The described method. E. Remove cryoprotectant from thawed sheet to maintain viability of the sheet by transferring to balanced salt solution for up to about 4 hours. 19. The method according to claim 18, wherein the balanced salt solution is a culture medium such as DME / F12 or a lactated Ringer's solution. 20. The method of claim 1, wherein step B is performed by exposing the sheet to liquid nitrogen vapor. 21. The method according to claim 1, wherein the epithelial cells are keratinocytes. 22. The method of claim 1, wherein the complete sheet of viable cells is characterized by a colony forming ability of at least 35%. 23. The method of claim 1, wherein the complete sheet of viable cells is characterized by at least 40% cell recovery. 24. The method of claim 1 including the additional step of placing the sheet on the support prior to step B. 25. A method for treating a culture sheet of epithelial cells impregnated with a cryoprotectant at a temperature of about -180 ° C. or less in preparation for application as a skin wound dressing to a patient. , The method is that the temperature of the sheet is 20 ℃ per minute.

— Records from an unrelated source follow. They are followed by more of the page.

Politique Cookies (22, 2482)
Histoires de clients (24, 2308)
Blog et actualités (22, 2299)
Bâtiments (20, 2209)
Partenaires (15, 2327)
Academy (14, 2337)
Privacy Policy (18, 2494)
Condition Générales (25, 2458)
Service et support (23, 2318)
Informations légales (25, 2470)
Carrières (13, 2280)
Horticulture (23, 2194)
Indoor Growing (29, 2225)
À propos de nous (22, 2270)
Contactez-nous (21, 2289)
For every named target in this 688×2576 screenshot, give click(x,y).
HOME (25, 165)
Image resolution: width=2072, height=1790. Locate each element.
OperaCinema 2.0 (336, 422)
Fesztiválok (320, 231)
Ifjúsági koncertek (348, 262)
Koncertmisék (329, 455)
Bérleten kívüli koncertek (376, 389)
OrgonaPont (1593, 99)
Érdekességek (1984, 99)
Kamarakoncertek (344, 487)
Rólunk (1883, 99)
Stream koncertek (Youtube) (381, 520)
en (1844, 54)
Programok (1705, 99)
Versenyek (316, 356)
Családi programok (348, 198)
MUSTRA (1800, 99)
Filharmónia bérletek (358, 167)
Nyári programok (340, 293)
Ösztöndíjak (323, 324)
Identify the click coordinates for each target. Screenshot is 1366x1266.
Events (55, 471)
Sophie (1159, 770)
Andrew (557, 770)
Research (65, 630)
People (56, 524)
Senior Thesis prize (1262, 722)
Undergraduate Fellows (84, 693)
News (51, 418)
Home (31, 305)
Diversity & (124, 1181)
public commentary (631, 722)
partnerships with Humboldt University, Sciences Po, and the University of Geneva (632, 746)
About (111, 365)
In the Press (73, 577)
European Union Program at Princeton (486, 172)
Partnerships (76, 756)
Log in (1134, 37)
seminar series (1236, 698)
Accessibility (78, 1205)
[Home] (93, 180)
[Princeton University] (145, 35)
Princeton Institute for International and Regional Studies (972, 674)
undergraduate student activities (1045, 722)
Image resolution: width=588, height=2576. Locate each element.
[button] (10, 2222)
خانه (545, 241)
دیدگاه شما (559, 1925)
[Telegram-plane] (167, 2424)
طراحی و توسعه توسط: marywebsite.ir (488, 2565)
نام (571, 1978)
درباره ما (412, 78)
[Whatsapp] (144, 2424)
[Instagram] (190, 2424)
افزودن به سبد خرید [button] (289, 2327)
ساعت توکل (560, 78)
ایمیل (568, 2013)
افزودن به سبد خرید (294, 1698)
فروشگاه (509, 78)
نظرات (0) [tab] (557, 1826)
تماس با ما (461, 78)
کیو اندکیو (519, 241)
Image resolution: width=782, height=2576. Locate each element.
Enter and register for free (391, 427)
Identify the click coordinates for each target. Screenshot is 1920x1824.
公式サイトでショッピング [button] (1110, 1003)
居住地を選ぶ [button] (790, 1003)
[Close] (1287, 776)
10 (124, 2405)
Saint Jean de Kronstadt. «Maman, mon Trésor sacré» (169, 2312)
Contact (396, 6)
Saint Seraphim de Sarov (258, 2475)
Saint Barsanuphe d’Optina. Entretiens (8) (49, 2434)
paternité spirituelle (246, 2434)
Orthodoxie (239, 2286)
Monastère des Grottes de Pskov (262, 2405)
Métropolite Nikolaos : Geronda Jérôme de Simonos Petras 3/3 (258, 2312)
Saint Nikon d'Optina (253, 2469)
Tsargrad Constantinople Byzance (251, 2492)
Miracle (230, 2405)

To a temperature of between 120 ° C and -80 ° C at a rate of between 100 ° C and 1 minute, and then a temperature of between 20 ° C and 37 ° C. 26. Approximately -80 by exposing the sheet to gas
26. The method according to claim 25, wherein the temperature is raised to a temperature of 0C and then warmed in the solution to a temperature between 20C and 37C. 27. The method of claim 25, comprising the additional step of removing the cryoprotectant soaking the sheet by incubating the sheet in a balanced salt solution for up to about 4 hours. 28. The method of claim 5, wherein the dextran is in combination with the cell penetrating agent glycerol.